Answer

**step1** Understanding the Problem Statement

The problem asks to convert a given vector equation of a line, expressed as $$r=(5,6,1)+\lambda (7,8,1)$$, where $$\lambda \in \mathbb{R}$$, into its Cartesian equation form. This task requires understanding what a vector equation represents in three-dimensional space, the role of the parameter $$\lambda$$, and how to algebraically manipulate these components to derive Cartesian relationships between x, y, and z coordinates.

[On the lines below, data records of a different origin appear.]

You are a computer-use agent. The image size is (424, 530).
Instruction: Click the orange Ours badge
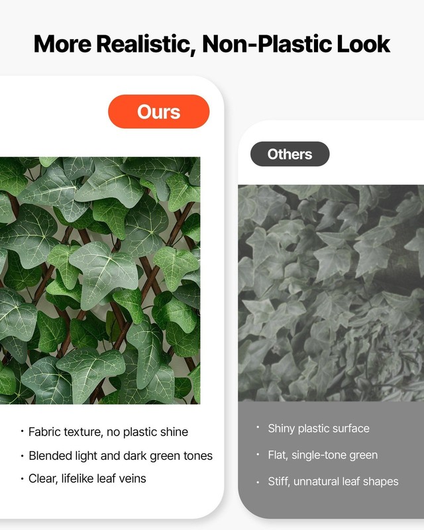pos(158,111)
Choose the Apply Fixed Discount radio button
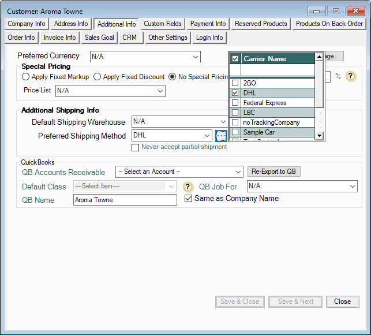 pos(98,77)
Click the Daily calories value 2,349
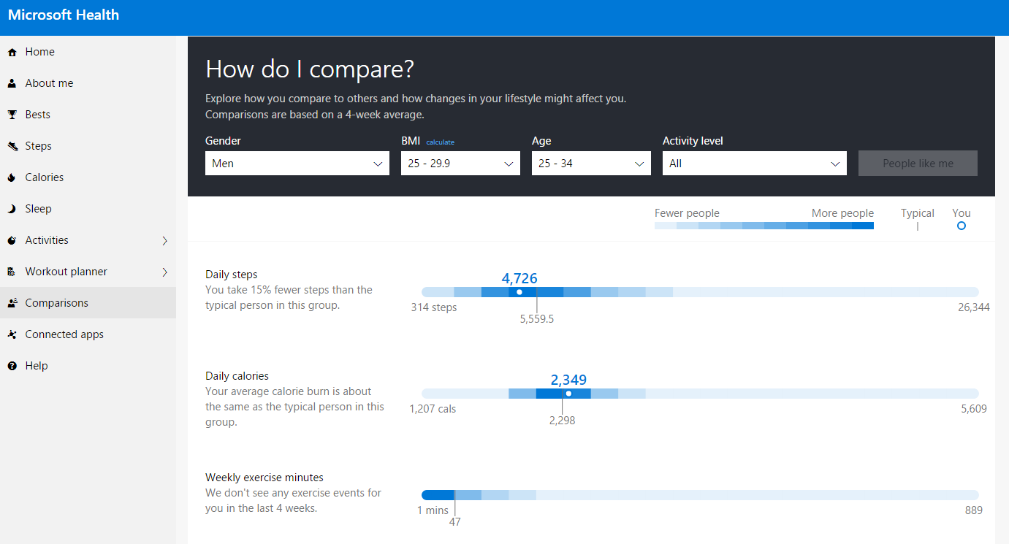The width and height of the screenshot is (1009, 544). (x=568, y=380)
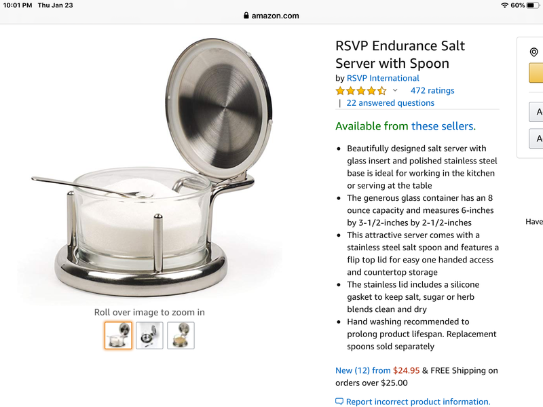
Task: Click the main salt server product image
Action: click(152, 168)
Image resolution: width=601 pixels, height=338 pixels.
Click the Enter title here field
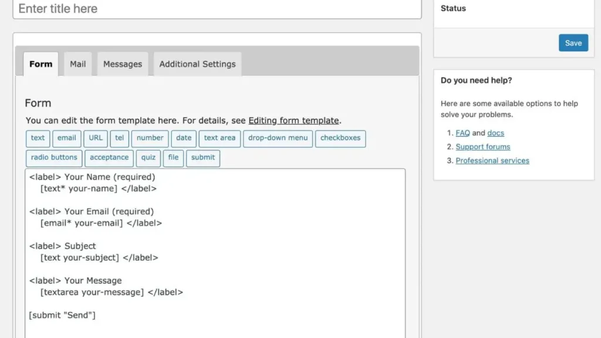pos(217,9)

**step2** Assessing the Mathematical Level Required

To solve this problem, one typically employs concepts from linear algebra and analytical geometry. These include:
1. **Vectors**: Understanding points and direction vectors in 3D space.
2. **Parametric Equations**: Decomposing the vector equation into three separate equations for x, y, and z in terms of the parameter $$\lambda$$ ($$x = 5 + 7\lambda$$, $$y = 6 + 8\lambda$$, $$z = 1 + 1\lambda$$).
3. **Algebraic Manipulation**: Eliminating the parameter $$\lambda$$ from these parametric equations to establish relationships between x, y, and z. This often leads to symmetric equations or multiple Cartesian equations.

**step3** Comparing Required Methods with Stated Constraints

The instructions explicitly state that the solution "should follow Common Core standards from grade K to grade 5" and "Do not use methods beyond elementary school level (e.g., avoid using algebraic equations to solve problems)." Furthermore, it advises "Avoiding using unknown variable to solve the problem if not necessary."
The mathematical concepts and methods necessary to convert a vector equation of a line into a Cartesian equation (such as vector algebra, parametric equations, multi-variable algebraic manipulation, and three-dimensional geometry) are taught at a high school or university level, significantly beyond Common Core standards for grades K-5. Elementary mathematics focuses on arithmetic, basic geometry of 2D shapes, place value, and simple problem-solving without complex algebraic equations or abstract variables representing entire coordinate systems.

**step4** Conclusion on Problem Solvability within Constraints

Given the fundamental discrepancy between the problem's inherent complexity and the strict constraint to use only elementary school-level methods (K-5), it is mathematically impossible to provide a valid step-by-step solution to convert this vector equation into a Cartesian equation using only K-5 curriculum. Any attempt to do so would either fundamentally misunderstand the problem or violate the stated methodological constraints by introducing advanced mathematical concepts and tools.